When people in authority want the rest of us to behave, it matters – first and foremost – how they behave.
This is called the “principle of legitimacy,” and legitimacy is based on three things: First of all, the people who are asked to obey authority have to feel like they have a voice – that if they speak up, they will be heard. Second, the law has to be predictable. There has to be a reasonable expectation that the rules tomorrow are going to be roughly the same as the rules today. And third, the authority has to be fair. It can’t treat one group differently from another.
--from Malcolm Gladwell’s book David and Goliath
The vast majority of us are plugged into the mainstream social networking platforms, such as LinkedIn, Facebook, Twitter, and whatever else the hipsters are using to organize their beard-comparison meetups at the local Starbucks (yes @bniaulin, I mean you). And as more and more of these tools go mainstream, have you noticed that the quality of what is being shared – at least within the public domain – is dropping dramatically? Some would argue that the quality was never there….but we’ll just have to agree to disagree on that point. As I was reading Gladwell’s book, my mind was on the very difficult task of measuring productivity, which I just wrote about over on the Beezy blog, and how quality and authenticity are key attributes of productivity. But something struck me about this “principle of legitimacy” and whether different collaboration methods have real or perceived differences in legitimacy, which impact how we view authenticity, and, therefore, productivity.
While there have been studies and books written on the science behind social networking for more than 50 years, with the leaps and bounds we’ve made around the technology behind modern network science, we are barely skimming the surface of what we can do with this data (one of my favorite books is Linked: How Everything is Connected to Everything Else and What It Means for Business, Science, and Everyday Life by Albert-Laszlo Barabasi). Most of us are familiar with just the top layer of our networks – with content and conversations from the people with whom we are directly connected. And through some tools, we can see into our second level (and sometimes third level) relationships. But how do you know whom to connect with to strengthen your overall network? What content is hidden below that top layer which may be a better match for what we’re looking for? Are you tracking the quantitative measurements of the content you have access to and which may be the best match/fit for your business needs, or are you relying on the bare minimum – which usually means its above the fold on your occasional visit to the social platform of your choice, i.e. if you have to dig, you’ll never find it? And the further you get away from knowing the source of the content, does that negatively impact our view of the legitimacy of that content?
On the topic of quality and authenticity, do you base your selections on what is most shared by your peers – even when they, too, are just skimming the surface of the shallow end of the content and context pool? In which case, does more people on that network – most of which are skimming along, not accessing or sharing quality content – diluting the quality of your network, and driving down productivity? You see how I am pushing my own bias on the legitimacy of the content created within the 2nd or 3rd degree of my network?

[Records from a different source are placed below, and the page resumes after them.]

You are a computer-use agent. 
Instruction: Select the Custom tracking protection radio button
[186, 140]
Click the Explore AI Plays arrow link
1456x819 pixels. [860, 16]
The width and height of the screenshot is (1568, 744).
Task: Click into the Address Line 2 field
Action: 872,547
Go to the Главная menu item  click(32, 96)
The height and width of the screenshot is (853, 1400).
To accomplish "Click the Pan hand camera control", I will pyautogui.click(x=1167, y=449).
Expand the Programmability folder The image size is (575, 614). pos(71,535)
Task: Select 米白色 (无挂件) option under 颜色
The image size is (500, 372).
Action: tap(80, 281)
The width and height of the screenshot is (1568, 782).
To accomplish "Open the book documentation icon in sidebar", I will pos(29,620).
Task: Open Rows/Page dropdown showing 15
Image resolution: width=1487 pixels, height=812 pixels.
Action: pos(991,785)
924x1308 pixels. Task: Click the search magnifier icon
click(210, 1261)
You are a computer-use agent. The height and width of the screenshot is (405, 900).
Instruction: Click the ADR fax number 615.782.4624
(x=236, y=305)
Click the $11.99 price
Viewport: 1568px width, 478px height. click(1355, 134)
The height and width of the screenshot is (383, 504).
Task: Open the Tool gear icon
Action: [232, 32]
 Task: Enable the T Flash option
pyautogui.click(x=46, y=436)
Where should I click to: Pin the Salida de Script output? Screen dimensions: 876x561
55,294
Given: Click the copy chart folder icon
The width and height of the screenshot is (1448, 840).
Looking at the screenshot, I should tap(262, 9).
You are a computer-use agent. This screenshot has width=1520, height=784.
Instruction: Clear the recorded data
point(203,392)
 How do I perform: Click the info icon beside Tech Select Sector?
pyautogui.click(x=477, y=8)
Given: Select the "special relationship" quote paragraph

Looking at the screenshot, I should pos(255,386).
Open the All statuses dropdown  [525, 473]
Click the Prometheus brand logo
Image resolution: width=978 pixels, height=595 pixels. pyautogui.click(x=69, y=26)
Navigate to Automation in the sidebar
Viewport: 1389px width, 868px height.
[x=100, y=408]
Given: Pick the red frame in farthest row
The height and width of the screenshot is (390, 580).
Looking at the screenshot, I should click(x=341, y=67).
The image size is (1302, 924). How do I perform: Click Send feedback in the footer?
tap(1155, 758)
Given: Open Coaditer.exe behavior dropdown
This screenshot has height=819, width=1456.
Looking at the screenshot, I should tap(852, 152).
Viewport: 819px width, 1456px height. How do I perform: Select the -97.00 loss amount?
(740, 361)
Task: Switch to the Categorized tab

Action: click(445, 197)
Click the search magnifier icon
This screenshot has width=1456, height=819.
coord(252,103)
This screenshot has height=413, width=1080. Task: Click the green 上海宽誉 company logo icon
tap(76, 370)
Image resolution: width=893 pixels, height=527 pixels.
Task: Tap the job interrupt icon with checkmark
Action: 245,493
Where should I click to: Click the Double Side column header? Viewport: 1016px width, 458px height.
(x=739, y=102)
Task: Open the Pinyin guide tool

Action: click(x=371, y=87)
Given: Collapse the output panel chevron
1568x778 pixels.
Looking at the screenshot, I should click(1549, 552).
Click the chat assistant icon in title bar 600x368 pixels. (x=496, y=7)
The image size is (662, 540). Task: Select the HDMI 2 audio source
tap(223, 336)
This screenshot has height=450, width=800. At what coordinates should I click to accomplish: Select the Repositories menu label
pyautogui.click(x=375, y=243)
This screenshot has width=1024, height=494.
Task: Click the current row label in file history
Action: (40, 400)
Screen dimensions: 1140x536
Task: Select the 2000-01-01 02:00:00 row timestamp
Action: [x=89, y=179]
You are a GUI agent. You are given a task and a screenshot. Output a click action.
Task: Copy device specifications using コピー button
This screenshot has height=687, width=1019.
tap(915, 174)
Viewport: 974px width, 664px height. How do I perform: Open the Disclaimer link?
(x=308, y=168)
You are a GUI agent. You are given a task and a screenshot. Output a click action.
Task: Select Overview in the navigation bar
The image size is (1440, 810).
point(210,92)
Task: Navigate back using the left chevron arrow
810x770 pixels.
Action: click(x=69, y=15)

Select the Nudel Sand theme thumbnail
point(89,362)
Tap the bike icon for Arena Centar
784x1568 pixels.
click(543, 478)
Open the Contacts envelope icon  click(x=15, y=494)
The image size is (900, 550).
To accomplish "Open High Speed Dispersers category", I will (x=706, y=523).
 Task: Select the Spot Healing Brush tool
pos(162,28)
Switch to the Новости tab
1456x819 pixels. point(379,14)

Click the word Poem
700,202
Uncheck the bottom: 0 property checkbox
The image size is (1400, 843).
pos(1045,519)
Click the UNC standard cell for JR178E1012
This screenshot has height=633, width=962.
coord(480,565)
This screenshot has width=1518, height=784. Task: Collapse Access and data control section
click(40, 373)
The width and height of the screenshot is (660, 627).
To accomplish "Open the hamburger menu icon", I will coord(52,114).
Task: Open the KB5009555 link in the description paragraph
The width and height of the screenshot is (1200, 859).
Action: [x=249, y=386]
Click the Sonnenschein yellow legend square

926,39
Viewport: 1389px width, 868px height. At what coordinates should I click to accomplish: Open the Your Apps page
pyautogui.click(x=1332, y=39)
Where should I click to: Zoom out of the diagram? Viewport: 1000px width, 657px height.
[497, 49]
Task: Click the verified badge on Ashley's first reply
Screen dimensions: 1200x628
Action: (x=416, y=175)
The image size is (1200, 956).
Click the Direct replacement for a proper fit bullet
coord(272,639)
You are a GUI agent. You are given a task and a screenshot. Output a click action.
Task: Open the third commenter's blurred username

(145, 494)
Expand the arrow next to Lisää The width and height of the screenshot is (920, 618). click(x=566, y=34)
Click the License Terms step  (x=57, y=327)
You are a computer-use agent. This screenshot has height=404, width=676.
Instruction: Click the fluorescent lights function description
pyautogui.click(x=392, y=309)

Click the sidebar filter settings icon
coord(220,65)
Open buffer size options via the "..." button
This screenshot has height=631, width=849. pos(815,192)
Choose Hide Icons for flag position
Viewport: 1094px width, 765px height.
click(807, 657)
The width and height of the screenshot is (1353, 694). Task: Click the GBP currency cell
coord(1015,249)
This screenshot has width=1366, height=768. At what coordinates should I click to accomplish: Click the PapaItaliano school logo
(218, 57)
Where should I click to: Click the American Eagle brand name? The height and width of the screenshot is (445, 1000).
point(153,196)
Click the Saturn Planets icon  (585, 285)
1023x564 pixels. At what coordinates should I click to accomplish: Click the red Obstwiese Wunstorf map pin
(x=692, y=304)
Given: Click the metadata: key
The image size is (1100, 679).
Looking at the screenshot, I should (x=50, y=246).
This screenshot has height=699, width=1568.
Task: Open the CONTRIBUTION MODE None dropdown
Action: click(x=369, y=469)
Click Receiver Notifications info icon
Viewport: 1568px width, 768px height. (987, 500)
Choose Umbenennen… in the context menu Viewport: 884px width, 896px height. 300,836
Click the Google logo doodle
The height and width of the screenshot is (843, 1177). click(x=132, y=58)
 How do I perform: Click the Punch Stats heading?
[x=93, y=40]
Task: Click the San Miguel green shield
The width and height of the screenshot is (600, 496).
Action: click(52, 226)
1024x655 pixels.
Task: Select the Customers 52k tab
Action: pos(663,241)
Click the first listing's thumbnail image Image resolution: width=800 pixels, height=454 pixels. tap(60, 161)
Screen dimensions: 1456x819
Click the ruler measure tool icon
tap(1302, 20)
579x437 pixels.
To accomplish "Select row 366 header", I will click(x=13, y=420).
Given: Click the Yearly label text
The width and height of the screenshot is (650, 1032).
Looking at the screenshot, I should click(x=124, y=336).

What I have been thinking about is the inverse quality of internal social networks versus external. What is the difference between them? Community management and corporate standards play a large role, I think. But there is also the importance of having a shared sense of purpose. If I can beat up on Facebook for a moment – even if you launch a public network with the best of intentions, allowing anyone to invite and join, the quality of conversation will immediately degrade because there is no shared sense of purpose, no organized commitment to quality. Contrast that with a socially-active internal group, sharing internal and external content and links and ideas, having conversations, inviting others with that same sense of purpose and shared standards. With authenticity of intent and purpose comes improved quality, and, arguably, improved productivity.
I suppose that what I am describing is really the vision of what machine learning can provide – which relies upon and taps into our social networks. With technologies like the Office Graph and Delve, we begin to see corporate systems that understand and interpret our profiles, that suggest connections outside of your existing networks -- based on explicit network queries that we make manually, on our networks and social activities, as well as automated, machine-based connections that are based on what the system interprets from our activities and the wisdom of the entire community. Clearly, we need to get smarter about the tools we use and the types of analysis we conduct if we hope to get the most value out of social networking. With the combination of social collaboration and machine-learning, we achieve the first and second points that Gladwell makes: we have a voice (social) and predictability (machine-learning), but fairness is a tough one.
I’m going to continue to stew on that one, and will write on this topic again in the future.